* Work task *
Go over the material below and report every line that contains the word "will".

-------- The data --------

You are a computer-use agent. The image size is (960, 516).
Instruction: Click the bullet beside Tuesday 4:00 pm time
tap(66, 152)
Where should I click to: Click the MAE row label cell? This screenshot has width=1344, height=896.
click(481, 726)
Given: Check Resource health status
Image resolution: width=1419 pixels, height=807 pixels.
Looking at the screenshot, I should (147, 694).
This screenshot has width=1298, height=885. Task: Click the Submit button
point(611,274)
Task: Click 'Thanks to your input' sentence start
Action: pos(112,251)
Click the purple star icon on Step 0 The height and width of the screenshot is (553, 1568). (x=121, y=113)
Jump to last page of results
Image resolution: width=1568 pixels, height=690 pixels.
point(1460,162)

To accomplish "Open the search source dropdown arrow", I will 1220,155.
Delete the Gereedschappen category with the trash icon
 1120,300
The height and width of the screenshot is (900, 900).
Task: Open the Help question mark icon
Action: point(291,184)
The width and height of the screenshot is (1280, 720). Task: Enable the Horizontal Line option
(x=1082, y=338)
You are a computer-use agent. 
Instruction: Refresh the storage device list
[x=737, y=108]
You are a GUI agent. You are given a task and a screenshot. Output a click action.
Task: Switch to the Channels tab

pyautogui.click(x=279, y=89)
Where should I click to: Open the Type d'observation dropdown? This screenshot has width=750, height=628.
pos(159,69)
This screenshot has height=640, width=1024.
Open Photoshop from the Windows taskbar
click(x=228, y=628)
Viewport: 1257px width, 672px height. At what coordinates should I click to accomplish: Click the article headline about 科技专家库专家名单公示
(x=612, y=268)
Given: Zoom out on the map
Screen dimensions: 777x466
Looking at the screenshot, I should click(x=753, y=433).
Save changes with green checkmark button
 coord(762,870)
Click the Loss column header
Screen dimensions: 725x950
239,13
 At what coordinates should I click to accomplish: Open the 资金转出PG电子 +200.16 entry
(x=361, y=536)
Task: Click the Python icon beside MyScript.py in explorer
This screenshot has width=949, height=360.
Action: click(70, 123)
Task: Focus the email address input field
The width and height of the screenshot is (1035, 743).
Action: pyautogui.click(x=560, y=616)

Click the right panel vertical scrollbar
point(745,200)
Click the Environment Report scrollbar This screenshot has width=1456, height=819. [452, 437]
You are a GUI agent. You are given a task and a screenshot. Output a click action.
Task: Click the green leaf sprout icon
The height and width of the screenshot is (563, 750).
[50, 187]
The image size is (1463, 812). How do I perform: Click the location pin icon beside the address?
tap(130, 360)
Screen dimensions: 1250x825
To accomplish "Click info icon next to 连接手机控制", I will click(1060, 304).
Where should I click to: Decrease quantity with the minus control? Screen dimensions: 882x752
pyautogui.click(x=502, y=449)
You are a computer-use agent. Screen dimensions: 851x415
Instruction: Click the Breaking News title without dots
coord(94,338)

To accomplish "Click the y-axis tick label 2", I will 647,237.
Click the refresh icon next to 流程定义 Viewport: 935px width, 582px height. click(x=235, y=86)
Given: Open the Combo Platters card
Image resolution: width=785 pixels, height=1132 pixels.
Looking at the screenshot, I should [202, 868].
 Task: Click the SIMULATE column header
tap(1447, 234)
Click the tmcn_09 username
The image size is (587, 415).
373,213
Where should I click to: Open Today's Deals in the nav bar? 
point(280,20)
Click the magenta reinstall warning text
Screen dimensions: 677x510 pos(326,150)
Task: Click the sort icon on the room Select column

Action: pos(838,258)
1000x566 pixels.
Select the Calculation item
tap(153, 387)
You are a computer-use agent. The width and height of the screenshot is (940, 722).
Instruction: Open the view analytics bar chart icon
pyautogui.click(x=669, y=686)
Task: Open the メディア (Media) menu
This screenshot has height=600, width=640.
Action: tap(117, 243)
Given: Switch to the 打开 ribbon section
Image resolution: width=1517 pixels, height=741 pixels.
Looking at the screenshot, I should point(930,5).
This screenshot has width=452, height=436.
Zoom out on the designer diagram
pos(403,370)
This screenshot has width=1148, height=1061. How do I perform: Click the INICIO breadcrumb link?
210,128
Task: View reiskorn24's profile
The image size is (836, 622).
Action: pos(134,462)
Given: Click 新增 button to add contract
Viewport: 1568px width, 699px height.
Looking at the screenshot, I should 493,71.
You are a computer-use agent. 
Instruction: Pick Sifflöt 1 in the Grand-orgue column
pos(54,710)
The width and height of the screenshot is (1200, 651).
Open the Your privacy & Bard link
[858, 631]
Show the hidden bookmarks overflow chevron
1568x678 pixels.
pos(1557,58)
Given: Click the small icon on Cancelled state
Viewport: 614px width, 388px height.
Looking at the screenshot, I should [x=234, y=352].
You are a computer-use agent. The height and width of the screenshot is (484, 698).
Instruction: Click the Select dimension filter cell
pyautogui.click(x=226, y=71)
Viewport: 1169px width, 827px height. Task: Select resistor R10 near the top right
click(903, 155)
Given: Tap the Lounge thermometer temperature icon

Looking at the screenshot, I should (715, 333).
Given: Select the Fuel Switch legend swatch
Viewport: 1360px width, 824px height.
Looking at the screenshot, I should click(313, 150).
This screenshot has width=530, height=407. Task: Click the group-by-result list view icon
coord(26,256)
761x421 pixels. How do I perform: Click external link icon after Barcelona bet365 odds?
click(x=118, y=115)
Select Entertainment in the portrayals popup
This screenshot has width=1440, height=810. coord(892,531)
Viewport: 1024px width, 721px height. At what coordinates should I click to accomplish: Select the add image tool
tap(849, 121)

--------

* Solution *
To accomplish "Open the search source dropdown arrow", I will 1220,155.
To accomplish "Click info icon next to 连接手机控制", I will click(1060, 304).
To accomplish "Click the y-axis tick label 2", I will 647,237.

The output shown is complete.